:: DOCUMENT EXTRACT
Statement Recognizing Black History Month

February 5, 2021
Press Release

WASHINGTON – Today, Congresswoman Jan Schakowsky, a Senior Chief Deputy Whip, Chair of Consumer Protection and Commerce Subcommittee, and a member of the House Energy and Commerce Racial Disparities Working Group, issued the following statement in recognition of Black History Month:

“As we celebrate Black History Month, we give special attention to the numerous contributions of the Black community to the Chicagoland area, our country, and the world. Chicago, which itself was founded by a Black man, Jean Baptiste Point du Sable, has a long, rich history from being the birthplace of Chicago blues and will be the home the Presidential Library of our nation’s first Black President.

“Black History Month is a reminder that it is up to all of us, every day of the year to actively combat racism in our communities, institutions, and ourselves. Whether it be on the front lines as essential workers, grocery store workers, truck drivers, health care providers, government employees, or in any other service to our nation, Black Americans have continuously shown up for our country in the face of adversity.

“The past year has been a watershed period for Black Americans. The tumult of last summer as a result of the needless death and injuries of young Black men and women at the hands of police abuse brought out people of all ages and backgrounds who stood up and said enough was enough. That momentum was then transformed to energy at the ballot box, as Black people, especially women and young people, turned out in record numbers and tipped the scales in states like Wisconsin, Michigan, Pennsylvania and especially Georgia.
::::
■ PROBLEM TO WORK ON ■
Reproduce the portion of the Black History Month statement that begins with the words "February 5, 2021" and ends after "first Black President.", without altering its wording.
:: GIVEN ENTRIES
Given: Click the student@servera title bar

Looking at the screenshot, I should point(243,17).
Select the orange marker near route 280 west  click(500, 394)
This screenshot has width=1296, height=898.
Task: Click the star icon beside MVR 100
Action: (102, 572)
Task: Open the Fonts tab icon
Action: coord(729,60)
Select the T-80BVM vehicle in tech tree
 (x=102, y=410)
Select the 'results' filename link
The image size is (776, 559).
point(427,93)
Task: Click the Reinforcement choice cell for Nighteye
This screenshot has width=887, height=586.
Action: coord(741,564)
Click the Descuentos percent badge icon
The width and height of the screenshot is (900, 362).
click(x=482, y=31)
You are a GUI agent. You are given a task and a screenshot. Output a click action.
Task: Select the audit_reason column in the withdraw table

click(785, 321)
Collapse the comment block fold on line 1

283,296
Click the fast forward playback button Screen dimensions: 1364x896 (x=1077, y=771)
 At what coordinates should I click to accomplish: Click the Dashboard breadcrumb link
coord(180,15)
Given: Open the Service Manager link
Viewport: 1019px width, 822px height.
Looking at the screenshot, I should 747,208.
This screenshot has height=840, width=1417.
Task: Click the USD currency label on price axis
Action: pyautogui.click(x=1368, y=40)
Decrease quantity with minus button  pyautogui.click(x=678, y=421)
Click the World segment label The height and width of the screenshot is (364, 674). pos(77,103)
::::
■ RESULT BELOW ■
February 5, 2021
Press Release

WASHINGTON – Today, Congresswoman Jan Schakowsky, a Senior Chief Deputy Whip, Chair of Consumer Protection and Commerce Subcommittee, and a member of the House Energy and Commerce Racial Disparities Working Group, issued the following statement in recognition of Black History Month:

“As we celebrate Black History Month, we give special attention to the numerous contributions of the Black community to the Chicagoland area, our country, and the world. Chicago, which itself was founded by a Black man, Jean Baptiste Point du Sable, has a long, rich history from being the birthplace of Chicago blues and will be the home the Presidential Library of our nation’s first Black President.